- **Exercise prompt**
Emit an exact copy of the lines running from the start of the records to the line containing "Click the red", both included.

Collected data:

****************************************

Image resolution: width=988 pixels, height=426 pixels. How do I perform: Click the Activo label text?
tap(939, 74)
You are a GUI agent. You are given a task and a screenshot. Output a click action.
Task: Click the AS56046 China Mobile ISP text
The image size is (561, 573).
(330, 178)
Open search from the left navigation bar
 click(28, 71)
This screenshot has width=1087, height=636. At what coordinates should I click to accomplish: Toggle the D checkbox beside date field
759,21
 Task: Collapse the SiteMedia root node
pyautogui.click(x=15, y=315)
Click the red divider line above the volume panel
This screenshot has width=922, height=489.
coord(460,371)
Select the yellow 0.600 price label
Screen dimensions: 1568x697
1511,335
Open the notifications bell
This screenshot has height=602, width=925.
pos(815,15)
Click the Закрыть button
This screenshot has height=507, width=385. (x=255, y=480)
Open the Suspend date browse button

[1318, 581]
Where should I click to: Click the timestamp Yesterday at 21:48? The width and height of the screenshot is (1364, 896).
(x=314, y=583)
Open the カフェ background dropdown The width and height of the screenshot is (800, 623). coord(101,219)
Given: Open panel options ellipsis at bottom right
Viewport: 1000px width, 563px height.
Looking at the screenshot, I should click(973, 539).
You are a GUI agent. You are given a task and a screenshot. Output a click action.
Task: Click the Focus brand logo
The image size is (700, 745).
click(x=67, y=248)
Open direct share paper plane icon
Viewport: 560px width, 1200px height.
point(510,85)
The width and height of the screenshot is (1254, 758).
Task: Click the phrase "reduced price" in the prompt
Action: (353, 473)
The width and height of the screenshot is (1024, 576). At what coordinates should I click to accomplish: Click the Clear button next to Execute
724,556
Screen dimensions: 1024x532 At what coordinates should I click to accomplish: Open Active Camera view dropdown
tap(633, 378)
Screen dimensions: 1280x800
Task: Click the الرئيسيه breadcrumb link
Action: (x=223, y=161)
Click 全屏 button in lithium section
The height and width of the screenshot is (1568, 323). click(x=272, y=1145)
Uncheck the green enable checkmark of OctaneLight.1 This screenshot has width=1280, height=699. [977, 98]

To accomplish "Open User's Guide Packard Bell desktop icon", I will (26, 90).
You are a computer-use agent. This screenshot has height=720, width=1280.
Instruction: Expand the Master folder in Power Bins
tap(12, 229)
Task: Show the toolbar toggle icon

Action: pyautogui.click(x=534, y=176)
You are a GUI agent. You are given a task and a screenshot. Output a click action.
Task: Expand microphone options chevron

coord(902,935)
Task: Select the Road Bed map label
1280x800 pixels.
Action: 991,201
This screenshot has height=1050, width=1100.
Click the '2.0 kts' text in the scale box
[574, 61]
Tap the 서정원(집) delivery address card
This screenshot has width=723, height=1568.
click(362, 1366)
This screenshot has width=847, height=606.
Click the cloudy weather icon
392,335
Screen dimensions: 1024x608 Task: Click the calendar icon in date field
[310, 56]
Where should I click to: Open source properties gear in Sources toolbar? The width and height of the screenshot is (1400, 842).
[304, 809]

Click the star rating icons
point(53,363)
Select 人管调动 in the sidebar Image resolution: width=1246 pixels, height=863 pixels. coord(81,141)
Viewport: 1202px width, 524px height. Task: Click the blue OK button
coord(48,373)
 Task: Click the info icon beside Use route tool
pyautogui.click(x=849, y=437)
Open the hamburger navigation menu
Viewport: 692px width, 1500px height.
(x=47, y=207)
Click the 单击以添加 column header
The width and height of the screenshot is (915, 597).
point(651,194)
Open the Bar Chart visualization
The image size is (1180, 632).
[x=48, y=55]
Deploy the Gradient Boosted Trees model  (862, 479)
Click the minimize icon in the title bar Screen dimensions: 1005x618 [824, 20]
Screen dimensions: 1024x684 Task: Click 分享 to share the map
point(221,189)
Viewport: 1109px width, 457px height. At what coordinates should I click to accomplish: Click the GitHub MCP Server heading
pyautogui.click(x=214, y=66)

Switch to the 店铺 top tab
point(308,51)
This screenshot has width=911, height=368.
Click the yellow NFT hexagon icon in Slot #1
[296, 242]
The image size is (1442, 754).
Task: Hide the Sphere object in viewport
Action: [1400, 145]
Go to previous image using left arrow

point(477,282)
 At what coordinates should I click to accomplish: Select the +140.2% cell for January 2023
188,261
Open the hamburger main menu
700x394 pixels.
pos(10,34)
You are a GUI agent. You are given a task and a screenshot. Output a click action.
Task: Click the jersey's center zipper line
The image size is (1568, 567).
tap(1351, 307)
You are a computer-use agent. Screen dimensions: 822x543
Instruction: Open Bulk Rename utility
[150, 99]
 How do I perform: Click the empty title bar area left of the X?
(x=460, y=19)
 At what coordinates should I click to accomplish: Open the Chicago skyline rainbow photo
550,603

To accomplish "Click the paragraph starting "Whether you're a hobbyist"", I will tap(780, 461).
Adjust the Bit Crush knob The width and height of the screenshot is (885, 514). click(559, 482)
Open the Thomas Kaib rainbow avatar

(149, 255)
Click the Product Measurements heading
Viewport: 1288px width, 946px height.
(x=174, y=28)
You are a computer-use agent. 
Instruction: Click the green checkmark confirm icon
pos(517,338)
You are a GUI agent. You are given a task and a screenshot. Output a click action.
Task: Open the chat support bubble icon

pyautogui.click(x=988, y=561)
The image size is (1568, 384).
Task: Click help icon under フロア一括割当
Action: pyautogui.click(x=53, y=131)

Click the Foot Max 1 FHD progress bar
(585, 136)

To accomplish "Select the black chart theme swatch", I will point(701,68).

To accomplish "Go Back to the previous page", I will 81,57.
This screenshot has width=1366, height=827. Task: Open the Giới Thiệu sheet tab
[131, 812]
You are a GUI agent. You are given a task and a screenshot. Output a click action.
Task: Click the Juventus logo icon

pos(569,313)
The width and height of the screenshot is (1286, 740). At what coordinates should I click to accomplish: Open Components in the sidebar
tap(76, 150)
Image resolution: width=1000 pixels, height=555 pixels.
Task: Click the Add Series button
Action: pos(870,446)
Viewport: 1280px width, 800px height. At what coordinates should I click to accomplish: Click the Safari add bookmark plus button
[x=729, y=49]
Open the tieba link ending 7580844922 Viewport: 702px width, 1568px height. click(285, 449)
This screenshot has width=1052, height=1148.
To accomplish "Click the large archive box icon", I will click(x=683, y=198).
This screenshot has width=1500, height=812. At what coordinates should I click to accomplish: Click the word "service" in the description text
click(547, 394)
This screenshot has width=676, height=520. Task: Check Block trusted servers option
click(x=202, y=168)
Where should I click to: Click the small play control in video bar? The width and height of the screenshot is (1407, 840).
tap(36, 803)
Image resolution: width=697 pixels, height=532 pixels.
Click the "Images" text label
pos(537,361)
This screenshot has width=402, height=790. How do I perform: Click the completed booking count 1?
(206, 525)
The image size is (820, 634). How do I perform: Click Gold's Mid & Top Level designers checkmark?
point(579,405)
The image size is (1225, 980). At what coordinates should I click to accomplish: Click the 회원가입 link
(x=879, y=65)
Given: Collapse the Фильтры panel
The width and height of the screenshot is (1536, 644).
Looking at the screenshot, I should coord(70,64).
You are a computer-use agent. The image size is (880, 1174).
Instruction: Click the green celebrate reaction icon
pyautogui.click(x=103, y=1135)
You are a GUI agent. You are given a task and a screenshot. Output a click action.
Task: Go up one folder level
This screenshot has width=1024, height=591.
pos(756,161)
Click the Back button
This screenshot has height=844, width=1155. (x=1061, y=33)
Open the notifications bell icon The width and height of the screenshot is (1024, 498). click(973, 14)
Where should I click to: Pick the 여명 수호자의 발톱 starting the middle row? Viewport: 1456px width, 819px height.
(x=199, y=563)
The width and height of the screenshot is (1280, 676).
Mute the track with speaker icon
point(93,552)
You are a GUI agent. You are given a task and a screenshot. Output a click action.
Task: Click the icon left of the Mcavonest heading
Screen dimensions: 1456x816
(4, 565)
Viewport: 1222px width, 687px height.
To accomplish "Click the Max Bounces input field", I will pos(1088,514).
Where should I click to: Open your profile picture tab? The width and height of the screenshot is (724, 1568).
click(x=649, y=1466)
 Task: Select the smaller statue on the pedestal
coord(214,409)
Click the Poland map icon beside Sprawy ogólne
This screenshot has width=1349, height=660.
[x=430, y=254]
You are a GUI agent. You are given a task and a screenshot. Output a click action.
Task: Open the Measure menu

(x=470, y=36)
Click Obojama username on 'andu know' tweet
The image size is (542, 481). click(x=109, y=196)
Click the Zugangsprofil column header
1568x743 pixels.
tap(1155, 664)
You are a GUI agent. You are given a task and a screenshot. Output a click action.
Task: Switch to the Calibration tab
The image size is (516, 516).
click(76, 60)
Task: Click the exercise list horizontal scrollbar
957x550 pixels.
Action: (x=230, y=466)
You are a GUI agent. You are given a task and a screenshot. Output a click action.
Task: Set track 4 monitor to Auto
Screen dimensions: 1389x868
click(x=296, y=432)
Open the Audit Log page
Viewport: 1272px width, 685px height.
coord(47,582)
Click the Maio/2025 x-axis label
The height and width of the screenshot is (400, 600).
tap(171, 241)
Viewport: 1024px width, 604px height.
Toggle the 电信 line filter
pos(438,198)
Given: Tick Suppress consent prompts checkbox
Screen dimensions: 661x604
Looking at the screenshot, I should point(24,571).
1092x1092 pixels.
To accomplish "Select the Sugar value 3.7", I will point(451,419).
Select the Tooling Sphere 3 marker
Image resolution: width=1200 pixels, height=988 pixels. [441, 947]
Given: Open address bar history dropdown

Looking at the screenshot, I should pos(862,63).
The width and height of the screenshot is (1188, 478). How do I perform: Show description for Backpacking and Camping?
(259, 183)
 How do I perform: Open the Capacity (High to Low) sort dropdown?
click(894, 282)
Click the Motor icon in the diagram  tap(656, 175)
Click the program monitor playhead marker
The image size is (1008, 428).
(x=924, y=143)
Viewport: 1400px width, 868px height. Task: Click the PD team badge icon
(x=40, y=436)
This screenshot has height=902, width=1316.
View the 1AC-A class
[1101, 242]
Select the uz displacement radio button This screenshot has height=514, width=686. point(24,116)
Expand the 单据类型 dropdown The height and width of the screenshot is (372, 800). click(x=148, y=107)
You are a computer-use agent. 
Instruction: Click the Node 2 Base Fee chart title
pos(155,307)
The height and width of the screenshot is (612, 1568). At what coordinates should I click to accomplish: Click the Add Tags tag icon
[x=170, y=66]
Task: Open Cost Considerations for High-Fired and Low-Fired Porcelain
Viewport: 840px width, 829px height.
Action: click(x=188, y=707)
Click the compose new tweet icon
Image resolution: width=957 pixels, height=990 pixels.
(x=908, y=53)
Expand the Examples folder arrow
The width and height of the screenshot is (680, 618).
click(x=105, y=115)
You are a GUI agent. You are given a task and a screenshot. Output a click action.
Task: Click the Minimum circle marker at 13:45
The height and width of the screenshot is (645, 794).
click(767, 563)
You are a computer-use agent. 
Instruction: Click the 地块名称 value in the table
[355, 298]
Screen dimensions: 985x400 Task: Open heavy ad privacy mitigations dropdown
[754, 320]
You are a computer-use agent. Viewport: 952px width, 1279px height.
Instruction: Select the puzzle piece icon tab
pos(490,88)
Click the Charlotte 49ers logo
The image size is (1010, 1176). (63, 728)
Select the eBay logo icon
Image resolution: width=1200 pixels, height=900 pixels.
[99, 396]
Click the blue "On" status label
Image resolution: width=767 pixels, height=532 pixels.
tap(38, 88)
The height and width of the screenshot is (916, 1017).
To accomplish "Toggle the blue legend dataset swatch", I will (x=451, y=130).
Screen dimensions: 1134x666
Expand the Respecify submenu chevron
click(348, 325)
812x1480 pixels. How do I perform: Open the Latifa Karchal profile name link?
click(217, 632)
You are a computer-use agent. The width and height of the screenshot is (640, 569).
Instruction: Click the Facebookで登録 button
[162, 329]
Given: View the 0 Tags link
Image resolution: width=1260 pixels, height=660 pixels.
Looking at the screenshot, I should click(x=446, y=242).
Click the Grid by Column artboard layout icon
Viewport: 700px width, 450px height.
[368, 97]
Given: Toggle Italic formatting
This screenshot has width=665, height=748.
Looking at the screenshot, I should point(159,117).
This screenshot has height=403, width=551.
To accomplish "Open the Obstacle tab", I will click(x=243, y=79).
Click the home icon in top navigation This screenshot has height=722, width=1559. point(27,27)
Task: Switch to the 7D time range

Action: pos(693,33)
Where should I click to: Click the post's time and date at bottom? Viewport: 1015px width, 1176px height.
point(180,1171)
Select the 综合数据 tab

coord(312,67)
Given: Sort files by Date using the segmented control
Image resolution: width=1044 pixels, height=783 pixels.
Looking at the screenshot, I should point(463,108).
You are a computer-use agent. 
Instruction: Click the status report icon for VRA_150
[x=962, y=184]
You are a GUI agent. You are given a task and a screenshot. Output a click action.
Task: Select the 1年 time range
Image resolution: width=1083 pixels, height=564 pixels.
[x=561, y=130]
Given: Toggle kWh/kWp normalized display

****************************************

- **Task result**
Image resolution: width=988 pixels, height=426 pixels. How do I perform: Click the Activo label text?
tap(939, 74)
You are a GUI agent. You are given a task and a screenshot. Output a click action.
Task: Click the AS56046 China Mobile ISP text
The image size is (561, 573).
(330, 178)
Open search from the left navigation bar
 click(28, 71)
This screenshot has width=1087, height=636. At what coordinates should I click to accomplish: Toggle the D checkbox beside date field
759,21
 Task: Collapse the SiteMedia root node
pyautogui.click(x=15, y=315)
Click the red divider line above the volume panel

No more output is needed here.